- [WRITTEN EXERCISE]: Rewrite the items from the line containing "Click the 推荐操作 recommended action label" down to the end of the records, replacing "horizontal" with "vertical" and leaving everything else unchanged.

- [MATERIALS PROVIDED]:

########

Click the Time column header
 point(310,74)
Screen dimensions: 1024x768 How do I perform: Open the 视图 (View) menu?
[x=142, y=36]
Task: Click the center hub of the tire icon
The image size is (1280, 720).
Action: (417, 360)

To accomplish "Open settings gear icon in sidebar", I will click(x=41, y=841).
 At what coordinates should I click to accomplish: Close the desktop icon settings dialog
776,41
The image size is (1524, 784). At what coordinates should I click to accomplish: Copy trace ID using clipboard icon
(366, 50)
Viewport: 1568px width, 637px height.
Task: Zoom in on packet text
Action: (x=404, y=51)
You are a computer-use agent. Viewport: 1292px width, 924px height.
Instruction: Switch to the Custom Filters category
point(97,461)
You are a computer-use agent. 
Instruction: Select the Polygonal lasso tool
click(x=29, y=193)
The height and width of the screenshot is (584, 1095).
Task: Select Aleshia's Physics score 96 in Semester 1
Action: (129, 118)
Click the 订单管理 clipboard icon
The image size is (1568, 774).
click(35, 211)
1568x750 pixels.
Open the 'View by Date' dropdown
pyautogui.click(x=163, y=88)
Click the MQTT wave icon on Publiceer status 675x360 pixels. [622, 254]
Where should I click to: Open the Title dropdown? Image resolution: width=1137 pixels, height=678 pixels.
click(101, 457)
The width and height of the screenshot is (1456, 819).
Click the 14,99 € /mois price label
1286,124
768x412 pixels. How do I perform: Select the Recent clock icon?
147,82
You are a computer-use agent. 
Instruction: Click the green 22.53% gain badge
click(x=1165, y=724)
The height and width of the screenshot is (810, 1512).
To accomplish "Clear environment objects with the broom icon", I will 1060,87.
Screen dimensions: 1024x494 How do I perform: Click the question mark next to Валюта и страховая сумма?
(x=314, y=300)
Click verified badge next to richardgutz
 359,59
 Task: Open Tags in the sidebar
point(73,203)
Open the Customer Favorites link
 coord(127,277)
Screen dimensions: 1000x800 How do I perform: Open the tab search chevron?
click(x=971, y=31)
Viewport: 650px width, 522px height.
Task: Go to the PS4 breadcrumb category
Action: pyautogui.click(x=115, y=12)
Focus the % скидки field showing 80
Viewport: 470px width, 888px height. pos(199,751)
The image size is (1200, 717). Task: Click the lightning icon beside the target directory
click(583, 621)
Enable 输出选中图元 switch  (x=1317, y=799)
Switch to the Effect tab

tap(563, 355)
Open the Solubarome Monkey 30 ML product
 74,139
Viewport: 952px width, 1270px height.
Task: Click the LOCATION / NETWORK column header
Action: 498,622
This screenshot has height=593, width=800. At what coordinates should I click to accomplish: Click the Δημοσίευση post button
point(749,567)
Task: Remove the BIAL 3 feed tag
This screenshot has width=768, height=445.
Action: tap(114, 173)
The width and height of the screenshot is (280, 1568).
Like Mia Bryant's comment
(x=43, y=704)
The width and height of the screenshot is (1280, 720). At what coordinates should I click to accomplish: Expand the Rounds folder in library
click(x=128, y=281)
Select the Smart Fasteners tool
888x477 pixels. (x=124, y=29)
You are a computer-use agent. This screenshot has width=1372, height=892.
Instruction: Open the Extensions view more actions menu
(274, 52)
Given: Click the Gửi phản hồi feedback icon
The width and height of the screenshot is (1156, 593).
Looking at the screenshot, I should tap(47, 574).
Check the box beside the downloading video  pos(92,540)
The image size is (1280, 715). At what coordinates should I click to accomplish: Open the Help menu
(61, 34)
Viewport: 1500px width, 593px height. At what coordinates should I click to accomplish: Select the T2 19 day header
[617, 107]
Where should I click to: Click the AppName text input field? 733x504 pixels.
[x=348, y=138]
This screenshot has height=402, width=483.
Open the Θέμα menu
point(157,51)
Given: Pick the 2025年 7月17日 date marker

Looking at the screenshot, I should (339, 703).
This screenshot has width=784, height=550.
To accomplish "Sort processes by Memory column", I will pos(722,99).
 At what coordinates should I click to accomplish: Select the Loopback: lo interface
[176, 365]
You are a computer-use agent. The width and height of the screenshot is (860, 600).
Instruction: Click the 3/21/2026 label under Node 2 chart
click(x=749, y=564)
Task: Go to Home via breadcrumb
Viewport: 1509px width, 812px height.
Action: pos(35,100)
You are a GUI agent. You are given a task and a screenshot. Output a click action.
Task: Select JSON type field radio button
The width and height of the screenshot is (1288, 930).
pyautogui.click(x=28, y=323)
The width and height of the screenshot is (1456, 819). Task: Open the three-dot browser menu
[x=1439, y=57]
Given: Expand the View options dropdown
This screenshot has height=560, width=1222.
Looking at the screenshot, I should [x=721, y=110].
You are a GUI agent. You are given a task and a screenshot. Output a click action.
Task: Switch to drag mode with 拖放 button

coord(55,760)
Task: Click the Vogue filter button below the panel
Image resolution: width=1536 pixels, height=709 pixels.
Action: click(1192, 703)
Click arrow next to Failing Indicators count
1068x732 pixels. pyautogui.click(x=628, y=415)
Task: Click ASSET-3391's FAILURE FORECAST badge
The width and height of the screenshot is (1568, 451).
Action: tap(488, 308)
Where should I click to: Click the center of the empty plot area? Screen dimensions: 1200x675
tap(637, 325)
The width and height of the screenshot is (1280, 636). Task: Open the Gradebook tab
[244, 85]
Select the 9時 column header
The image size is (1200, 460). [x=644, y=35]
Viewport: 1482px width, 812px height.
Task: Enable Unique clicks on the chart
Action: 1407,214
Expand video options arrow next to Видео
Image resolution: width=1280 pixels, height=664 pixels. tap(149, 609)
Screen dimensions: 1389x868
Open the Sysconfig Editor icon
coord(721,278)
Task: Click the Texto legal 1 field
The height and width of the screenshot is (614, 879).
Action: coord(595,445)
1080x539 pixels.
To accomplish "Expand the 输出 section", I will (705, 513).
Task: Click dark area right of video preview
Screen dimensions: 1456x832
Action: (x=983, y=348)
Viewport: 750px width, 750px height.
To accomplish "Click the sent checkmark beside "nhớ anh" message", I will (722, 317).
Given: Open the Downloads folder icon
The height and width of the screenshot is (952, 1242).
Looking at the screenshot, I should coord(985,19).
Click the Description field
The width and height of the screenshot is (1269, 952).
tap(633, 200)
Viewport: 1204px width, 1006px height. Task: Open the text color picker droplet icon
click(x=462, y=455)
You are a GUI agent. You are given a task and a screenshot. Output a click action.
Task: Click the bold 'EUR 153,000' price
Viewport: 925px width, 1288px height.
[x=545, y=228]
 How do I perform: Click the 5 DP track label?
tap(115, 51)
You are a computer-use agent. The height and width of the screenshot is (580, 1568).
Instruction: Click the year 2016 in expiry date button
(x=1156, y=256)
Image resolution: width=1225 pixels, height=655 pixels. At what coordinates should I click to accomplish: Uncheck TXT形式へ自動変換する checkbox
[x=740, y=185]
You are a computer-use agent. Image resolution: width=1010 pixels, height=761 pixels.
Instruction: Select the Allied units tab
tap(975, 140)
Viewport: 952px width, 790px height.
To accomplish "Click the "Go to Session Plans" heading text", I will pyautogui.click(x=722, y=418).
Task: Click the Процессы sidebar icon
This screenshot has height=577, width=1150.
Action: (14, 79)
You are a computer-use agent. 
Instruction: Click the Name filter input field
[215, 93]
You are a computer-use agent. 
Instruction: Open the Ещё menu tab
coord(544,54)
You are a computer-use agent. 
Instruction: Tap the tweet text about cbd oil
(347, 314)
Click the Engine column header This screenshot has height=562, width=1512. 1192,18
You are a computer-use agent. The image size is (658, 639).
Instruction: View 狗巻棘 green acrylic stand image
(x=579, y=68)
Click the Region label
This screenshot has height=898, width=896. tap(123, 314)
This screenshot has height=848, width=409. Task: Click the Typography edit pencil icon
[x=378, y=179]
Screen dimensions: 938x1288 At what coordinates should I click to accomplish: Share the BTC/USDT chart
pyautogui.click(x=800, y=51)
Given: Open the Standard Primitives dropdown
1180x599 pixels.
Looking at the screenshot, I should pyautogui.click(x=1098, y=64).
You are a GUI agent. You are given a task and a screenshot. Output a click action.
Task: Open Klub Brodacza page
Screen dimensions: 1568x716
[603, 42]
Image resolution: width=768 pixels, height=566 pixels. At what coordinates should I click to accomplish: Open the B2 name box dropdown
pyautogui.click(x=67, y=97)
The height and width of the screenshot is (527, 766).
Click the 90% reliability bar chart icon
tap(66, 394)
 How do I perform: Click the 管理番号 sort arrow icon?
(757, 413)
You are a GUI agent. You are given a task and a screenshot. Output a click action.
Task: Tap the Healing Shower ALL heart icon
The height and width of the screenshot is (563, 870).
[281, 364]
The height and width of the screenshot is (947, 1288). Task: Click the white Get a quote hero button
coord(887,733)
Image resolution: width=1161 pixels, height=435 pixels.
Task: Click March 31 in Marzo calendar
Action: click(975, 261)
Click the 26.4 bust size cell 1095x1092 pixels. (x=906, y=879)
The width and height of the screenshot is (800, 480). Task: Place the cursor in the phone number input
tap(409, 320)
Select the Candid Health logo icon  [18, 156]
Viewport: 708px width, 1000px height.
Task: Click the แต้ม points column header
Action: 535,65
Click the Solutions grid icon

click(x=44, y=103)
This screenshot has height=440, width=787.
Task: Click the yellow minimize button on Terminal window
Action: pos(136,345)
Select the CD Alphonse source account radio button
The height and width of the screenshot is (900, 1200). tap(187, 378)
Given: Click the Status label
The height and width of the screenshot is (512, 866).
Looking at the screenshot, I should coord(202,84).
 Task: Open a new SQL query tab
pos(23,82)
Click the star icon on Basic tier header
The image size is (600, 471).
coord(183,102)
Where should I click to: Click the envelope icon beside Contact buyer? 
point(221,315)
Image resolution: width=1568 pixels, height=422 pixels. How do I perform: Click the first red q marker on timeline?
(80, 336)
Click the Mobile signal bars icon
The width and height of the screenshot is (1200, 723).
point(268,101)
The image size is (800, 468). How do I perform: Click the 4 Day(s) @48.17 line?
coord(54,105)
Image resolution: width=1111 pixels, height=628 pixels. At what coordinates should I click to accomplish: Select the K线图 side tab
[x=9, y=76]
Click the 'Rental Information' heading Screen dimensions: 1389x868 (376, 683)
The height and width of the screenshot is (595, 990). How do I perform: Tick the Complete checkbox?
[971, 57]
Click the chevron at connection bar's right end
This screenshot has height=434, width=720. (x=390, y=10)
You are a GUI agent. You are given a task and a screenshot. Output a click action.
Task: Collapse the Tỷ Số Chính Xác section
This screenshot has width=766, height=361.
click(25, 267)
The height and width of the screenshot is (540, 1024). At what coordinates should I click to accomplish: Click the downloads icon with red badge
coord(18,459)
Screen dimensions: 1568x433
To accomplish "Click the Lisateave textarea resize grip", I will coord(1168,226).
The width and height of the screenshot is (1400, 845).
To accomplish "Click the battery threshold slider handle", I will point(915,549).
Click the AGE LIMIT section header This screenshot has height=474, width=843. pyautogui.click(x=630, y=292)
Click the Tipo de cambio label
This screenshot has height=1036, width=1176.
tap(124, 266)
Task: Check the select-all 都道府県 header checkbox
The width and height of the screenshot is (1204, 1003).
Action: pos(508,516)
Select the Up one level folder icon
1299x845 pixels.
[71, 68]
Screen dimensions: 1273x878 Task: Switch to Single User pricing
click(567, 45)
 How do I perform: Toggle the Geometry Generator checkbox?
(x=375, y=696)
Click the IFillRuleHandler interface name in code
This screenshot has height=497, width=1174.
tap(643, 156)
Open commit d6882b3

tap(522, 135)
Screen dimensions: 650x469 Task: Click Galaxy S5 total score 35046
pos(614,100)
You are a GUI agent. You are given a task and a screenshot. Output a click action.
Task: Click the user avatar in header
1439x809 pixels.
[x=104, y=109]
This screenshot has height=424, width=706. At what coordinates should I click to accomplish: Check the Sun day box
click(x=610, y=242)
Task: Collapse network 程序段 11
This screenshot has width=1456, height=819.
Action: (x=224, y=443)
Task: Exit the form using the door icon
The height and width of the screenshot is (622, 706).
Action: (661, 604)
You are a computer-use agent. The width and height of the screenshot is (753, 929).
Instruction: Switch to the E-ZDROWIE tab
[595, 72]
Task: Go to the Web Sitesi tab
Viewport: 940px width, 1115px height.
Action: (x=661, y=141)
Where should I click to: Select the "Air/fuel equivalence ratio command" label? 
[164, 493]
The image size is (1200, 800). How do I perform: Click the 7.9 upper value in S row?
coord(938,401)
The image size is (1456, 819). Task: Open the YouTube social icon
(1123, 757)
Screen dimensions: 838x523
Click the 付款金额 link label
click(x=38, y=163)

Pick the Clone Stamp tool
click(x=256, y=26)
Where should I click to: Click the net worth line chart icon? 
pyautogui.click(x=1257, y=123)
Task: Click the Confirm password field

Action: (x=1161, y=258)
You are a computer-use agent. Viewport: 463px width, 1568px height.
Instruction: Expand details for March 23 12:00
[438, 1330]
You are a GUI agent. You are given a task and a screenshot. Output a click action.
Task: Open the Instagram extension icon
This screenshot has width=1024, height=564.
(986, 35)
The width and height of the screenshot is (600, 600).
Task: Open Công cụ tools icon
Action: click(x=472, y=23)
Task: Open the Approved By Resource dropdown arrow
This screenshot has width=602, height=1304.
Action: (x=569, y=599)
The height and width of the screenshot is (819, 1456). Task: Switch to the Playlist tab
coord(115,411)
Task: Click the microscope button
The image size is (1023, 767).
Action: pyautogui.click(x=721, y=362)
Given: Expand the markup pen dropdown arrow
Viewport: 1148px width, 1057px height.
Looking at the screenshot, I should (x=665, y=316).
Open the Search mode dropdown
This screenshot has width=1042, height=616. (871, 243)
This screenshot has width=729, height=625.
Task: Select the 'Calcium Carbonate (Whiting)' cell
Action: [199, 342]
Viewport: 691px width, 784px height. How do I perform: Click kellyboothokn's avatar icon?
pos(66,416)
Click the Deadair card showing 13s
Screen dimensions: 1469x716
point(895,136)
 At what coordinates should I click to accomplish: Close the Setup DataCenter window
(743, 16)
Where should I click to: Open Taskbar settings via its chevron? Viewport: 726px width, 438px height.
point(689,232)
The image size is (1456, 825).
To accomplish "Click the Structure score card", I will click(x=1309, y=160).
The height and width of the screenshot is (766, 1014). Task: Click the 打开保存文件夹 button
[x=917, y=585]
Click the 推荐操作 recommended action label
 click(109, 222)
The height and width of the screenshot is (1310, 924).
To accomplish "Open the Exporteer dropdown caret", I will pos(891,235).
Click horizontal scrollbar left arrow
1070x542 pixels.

########

- [THE SOLUTION]:
Click the 推荐操作 recommended action label
 click(109, 222)
The height and width of the screenshot is (1310, 924).
To accomplish "Open the Exporteer dropdown caret", I will pos(891,235).
Click vertical scrollbar left arrow
1070x542 pixels.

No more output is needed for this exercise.